To make this formula a bit neater, we can use a math trick: $\tan \phi = \frac{\sin \phi}{\cos \phi}$ and then use the $\sin(A-B)$ formula.
$T = \frac{2 v_0}{g \cos \phi} (\sin \alpha \cos \phi - \cos \alpha \sin \phi)$
$T = \frac{2 v_0 \sin(\alpha - \phi)}{g \cos \phi}$
This general formula works for both upward and downward slopes!

**4. Find the Range (How far it travels along the slope):**
The range is the distance along the slanted ground. First, let's find the horizontal distance the ball traveled when it landed: $X = x(T) = (v_0 \cos \alpha) T$.
Now, imagine a right triangle where $X$ is the bottom side, and the slanted ground is the longest side (the hypotenuse), which is our range $R$. The angle at the bottom corner is $\phi$.
From trigonometry, we know $\cos \phi = \frac{\text{adjacent}}{\text{hypotenuse}} = \frac{X}{R}$.
So, $R = \frac{X}{\cos \phi}$.
Substitute the $X$ and $T$ we found:
$R = \frac{(v_0 \cos \alpha) T}{\cos \phi} = \frac{(v_0 \cos \alpha)}{\cos \phi} \frac{2 v_0 \sin(\alpha - \phi)}{g \cos \phi}$
$R = \frac{2 v_0^2 \cos \alpha \sin(\alpha - \phi)}{g \cos^2 \phi}$
Another general formula!

**5. Find the Maximum Height (How high it gets from the launch point):**
The highest point the ball reaches is when it stops moving upwards and is about to start falling down. This means its vertical speed is momentarily zero.
The vertical speed is $v_y(t) = v_0 \sin \alpha - g t$.
Set $v_y(t) = 0$ to find the time it reaches max height, let's call it $t_{peak}$:
$0 = v_0 \sin \alpha - g t_{peak}$
$t_{peak} = \frac{v_0 \sin \alpha}{g}$
Now, plug this time into the vertical position formula $y(t)$:
$H_{max} = (v_0 \sin \alpha) \left(\frac{v_0 \sin \alpha}{g}\right) - \frac{1}{2} g \left(\frac{v_0 \sin \alpha}{g}\right)^2$
$H_{max} = \frac{v_0^2 \sin^2 \alpha}{g} - \frac{v_0^2 \sin^2 \alpha}{2g}$
$H_{max} = \frac{v_0^2 \sin^2 \alpha}{2g}$
This maximum height is always measured vertically from the launch point, so it doesn't depend on whether the ground is sloped or not!

---

**Now, let's apply these general formulas to our specific problems:**

**a.
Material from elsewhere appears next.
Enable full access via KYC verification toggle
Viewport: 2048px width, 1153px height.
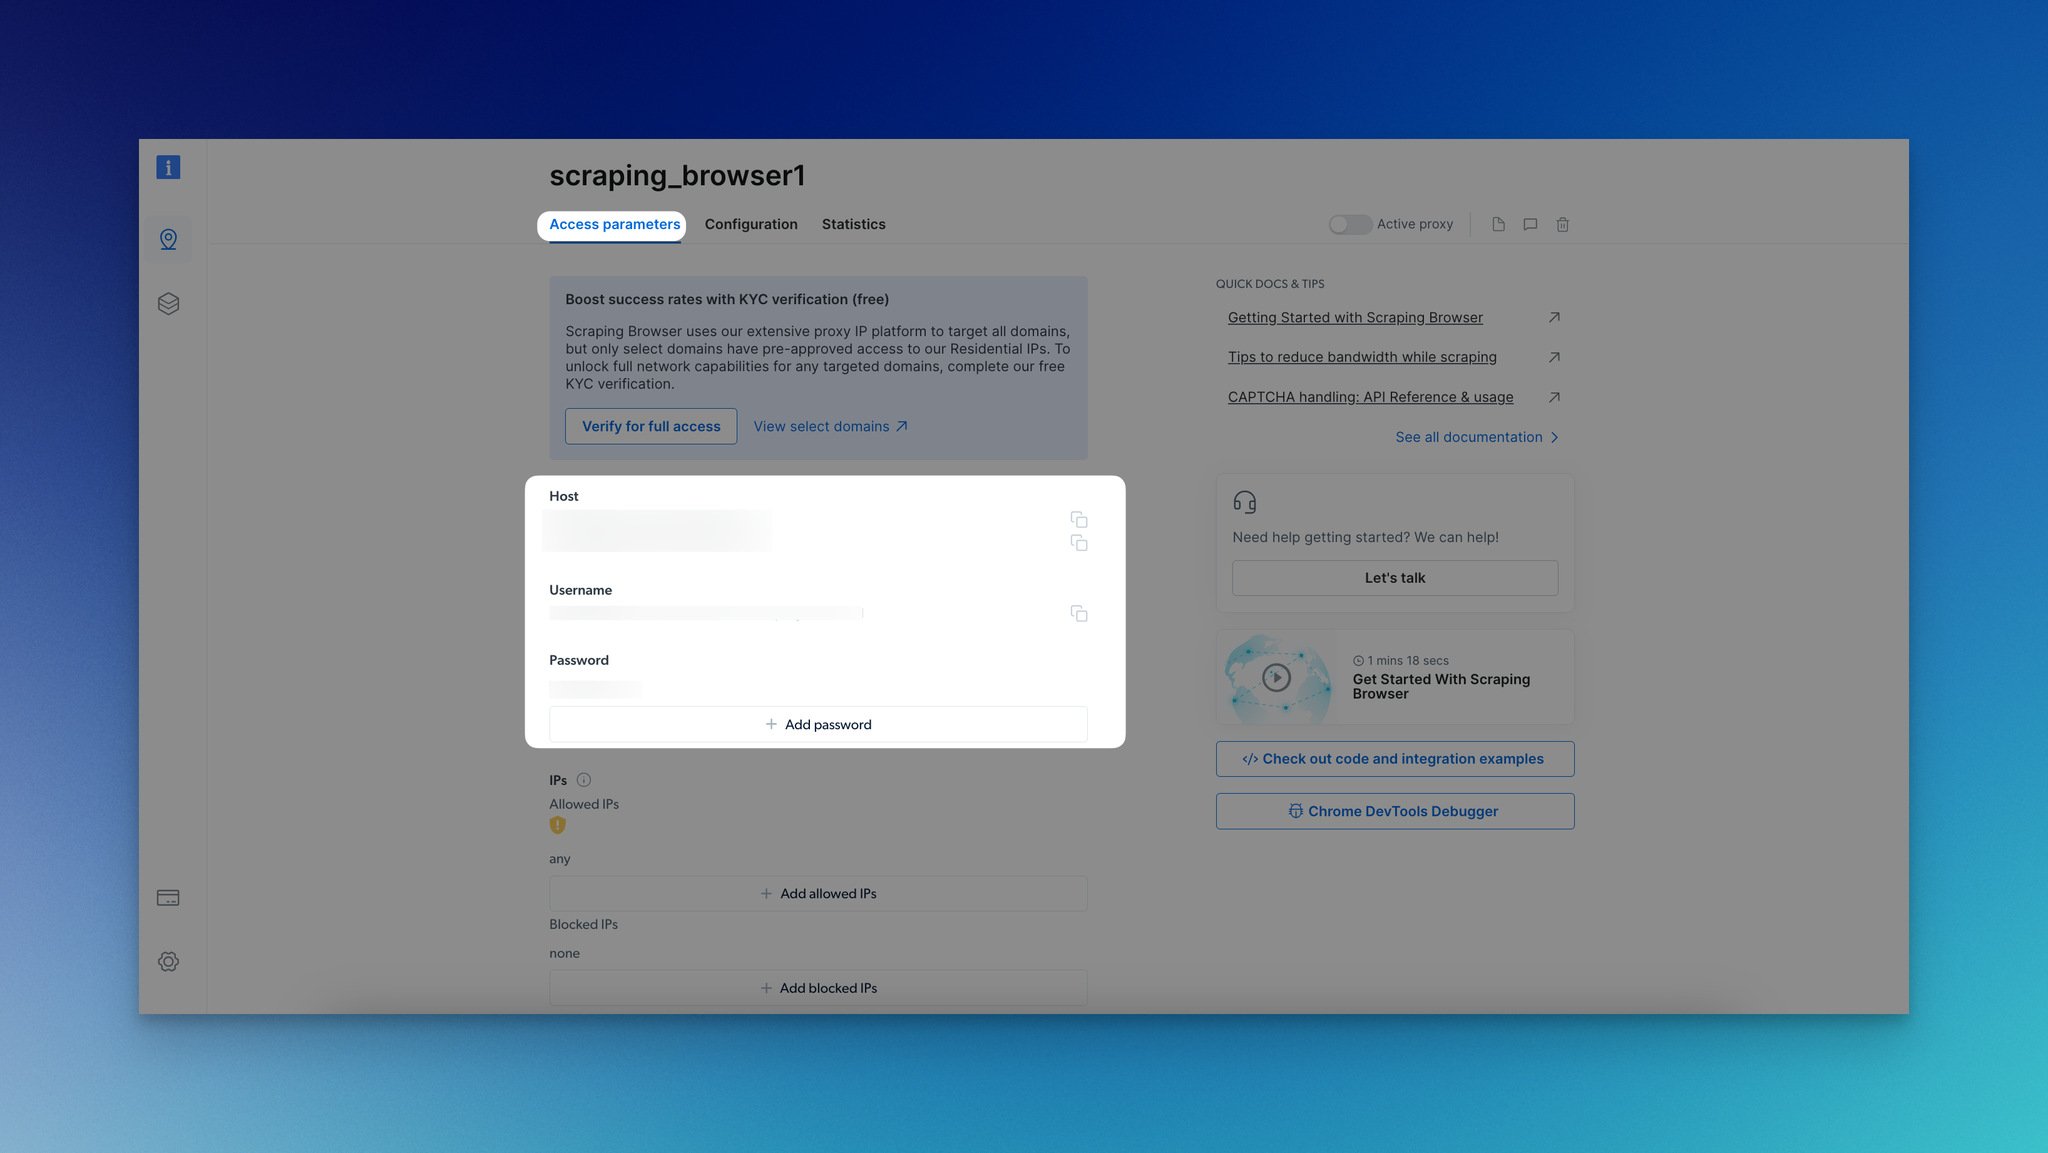coord(650,425)
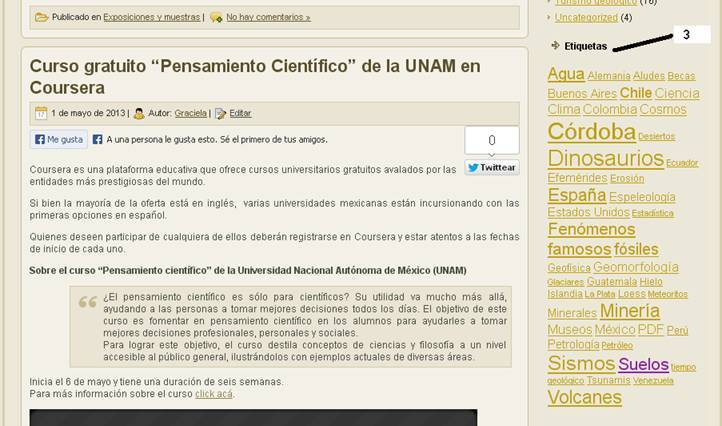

Downward Sloping Ground:**
For downward slope at angle $\theta$, we use $\phi = -\theta$.
* **Time of Flight ($T_a$):**
$T_a = \frac{2 v_0 \sin(\alpha - (-\theta))}{g \cos(-\theta)}$
Since $\cos(-\theta) = \cos \theta$, and $\alpha - (-\theta) = \alpha + \theta$:
$T_a = \frac{2 v_0 \sin(\alpha + \theta)}{g \cos \theta}$
* **Range ($R_a$):**
$R_a = \frac{2 v_0^2 \cos \alpha \sin(\alpha - (-\theta))}{g \cos^2(-\theta)}$
$R_a = \frac{2 v_0^2 \cos \alpha \sin(\alpha + \theta)}{g \cos^2 \theta}$
* **Maximum Height ($H_{max\_a}$):**
This is always the same: $H_{max\_a} = \frac{v_0^2 \sin^2 \alpha}{2g}$

**b. Upward Sloping Ground:**
For upward slope at angle $\theta$, we use $\phi = \theta$.
* **Time of Flight ($T_b$):**
$T_b = \frac{2 v_0 \sin(\alpha - \theta)}{g \cos \theta}$
*Friendly note:* For the ball to actually land on the upward slope in front of the launch point, the launch angle $\alpha$ must be bigger than the slope angle $\theta$. If $\alpha \le \theta$, the ball wouldn't reach the upward slope or it would land behind the origin.
* **Range ($R_b$):**
$R_b = \frac{2 v_0^2 \cos \alpha \sin(\alpha - \theta)}{g \cos^2 \theta}$
Again, this implies $\alpha > \theta$ for the range to be a positive distance on the slope.
* **Maximum Height ($H_{max\_b}$):**
This is always the same: $H_{max\_b} = \frac{v_0^2 \sin^2 \alpha}{2g}$

Alternative answer

Answer:
a. For a downward slope at angle $\theta$:
Time of Flight ($T_f$): $\frac{2 v_0 \sin(\alpha + \theta)}{g \cos \theta}$
Range ($R_s$, distance along the slope): $\frac{2 v_0^2 \cos \alpha \sin(\alpha + \theta)}{g \cos^2 \theta}$
Maximum Height ($H$, relative to launch point): $\frac{v_0^2 \sin^2 \alpha}{2g}$

b. For an upward slope at angle $\theta$:
Time of Flight ($T_f$): $\frac{2 v_0 \sin(\alpha - \theta)}{g \cos \theta}$ (Note: This is valid if $\alpha > \theta$)
Range ($R_s$, distance along the slope): $\frac{2 v_0^2 \cos \alpha \sin(\alpha - \theta)}{g \cos^2 \theta}$
Maximum Height ($H$, relative to launch point): $\frac{v_0^2 \sin^2 \alpha}{2g}$ Explain
This is a question about **projectile motion on a slope**, which is all about how things fly through the air when gravity is pulling them down, and how to figure out where they land on a slanted surface!

The solving step is:
First, let's remember our basic rules for anything flying through the air:
* The object starts at (0,0) (our launch point).
* Its initial speed is $v_0$ at an angle $\alpha$ from the flat ground.
* The horizontal speed is $v_0 \cos \alpha$. This speed stays constant because there's no air resistance pushing it side to side! So, the horizontal distance is $x(t) = (v_0 \cos \alpha) t$.
* The initial vertical speed is $v_0 \sin \alpha$. But gravity pulls it down, so the vertical position changes as $y(t) = (v_0 \sin \alpha) t - \frac{1}{2} g t^2$. (Here, $g$ is the acceleration due to gravity, like 9.8 m/s²).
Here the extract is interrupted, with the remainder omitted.